Former Argentine military leader Jorge Rafael Videla has been charged with an additional 49 cases of kidnapping, torture and murder. He will also be tried in September for stealing 33 babies of political opponents.
By Lula Ahrens
Videla, who ruled Argentina from 1976 to 1981, was sentenced to life in prison in 1985 for human rights abuses committed during Argentina’s Dirty War, including the murders of 66 people and the torture of 93 others.
Most of the latest charges are related to the discovery of human remains by forensic experts in unmarked graves in cemeteries across Buenos Aires. Among them was the body of Rolf Stawowiok, an Argentina-born German citizen who vanished in 1978 at the age of 20. A German court issued an arrest warrant for Videla, but German prosecutors say it is unlikely he will be extradited.

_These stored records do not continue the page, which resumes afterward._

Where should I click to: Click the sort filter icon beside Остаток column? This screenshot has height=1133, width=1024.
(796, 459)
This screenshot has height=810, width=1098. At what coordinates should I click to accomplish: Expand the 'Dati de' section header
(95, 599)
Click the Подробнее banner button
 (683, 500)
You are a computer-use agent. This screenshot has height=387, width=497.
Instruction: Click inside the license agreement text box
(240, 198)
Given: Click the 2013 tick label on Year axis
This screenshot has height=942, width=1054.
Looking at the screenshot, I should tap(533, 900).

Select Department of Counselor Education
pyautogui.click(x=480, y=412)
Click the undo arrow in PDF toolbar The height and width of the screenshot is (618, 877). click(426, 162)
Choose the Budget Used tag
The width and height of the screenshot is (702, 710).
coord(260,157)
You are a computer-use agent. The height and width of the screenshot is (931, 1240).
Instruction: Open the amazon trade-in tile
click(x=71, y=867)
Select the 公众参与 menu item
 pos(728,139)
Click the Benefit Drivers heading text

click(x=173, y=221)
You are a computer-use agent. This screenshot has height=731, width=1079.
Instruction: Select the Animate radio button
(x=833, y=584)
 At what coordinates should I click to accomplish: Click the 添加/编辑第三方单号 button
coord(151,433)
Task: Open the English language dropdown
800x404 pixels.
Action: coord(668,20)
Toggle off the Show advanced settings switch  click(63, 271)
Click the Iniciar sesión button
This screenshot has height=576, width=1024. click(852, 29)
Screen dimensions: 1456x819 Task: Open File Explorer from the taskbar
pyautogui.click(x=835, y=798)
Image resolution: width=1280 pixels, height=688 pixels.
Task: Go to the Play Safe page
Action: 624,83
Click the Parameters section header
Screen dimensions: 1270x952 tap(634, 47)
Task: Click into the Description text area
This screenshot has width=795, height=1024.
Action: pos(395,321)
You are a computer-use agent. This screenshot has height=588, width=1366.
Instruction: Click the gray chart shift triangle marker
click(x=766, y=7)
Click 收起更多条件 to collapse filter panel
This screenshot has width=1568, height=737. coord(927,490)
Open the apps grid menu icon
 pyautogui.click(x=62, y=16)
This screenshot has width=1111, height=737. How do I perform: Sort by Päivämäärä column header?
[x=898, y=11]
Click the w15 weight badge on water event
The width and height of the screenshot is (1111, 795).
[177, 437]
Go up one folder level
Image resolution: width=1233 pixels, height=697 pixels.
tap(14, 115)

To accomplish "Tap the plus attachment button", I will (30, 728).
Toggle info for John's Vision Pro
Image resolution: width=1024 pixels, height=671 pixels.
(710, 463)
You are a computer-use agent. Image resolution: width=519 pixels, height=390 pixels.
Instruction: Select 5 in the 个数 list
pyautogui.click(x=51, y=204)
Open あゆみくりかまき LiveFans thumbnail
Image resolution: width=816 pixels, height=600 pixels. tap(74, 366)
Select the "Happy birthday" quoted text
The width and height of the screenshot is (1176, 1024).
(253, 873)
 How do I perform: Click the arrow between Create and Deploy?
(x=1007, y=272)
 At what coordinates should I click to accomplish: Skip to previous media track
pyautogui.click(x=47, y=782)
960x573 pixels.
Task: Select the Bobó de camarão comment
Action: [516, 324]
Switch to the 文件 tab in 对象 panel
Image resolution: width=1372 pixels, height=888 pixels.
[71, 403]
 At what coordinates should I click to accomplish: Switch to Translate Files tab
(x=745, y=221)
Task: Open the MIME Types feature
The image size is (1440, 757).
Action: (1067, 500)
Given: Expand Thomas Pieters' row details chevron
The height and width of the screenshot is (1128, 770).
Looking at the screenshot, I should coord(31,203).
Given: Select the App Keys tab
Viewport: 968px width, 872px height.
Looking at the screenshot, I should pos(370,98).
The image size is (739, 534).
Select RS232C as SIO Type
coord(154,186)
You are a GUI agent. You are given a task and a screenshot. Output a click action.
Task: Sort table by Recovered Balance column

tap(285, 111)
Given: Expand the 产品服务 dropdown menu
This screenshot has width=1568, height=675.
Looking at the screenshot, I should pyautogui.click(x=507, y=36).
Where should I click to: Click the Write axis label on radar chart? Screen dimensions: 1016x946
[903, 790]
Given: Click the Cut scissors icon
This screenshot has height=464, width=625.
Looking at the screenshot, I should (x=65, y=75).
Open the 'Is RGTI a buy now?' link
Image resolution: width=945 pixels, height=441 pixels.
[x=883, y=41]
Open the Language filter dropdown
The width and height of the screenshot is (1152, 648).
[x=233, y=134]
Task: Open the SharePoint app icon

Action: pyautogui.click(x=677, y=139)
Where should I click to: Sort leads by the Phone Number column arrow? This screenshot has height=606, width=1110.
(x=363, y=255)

Videla has to appear in court later this month in the city of Cordoba to account for the torture and murder of 32 political prisoners in a separate case.
A trial date for the new charges has not yet been set.
Videla served only five years of his life sentence after then-president Carlos Menem granted him a pardon. Last year, a court ruled that the 1990 pardon was unconstitutional and he was returned to prison.
Tens of thousands of people were disappeared and murdered during Argentina’s Dirty War.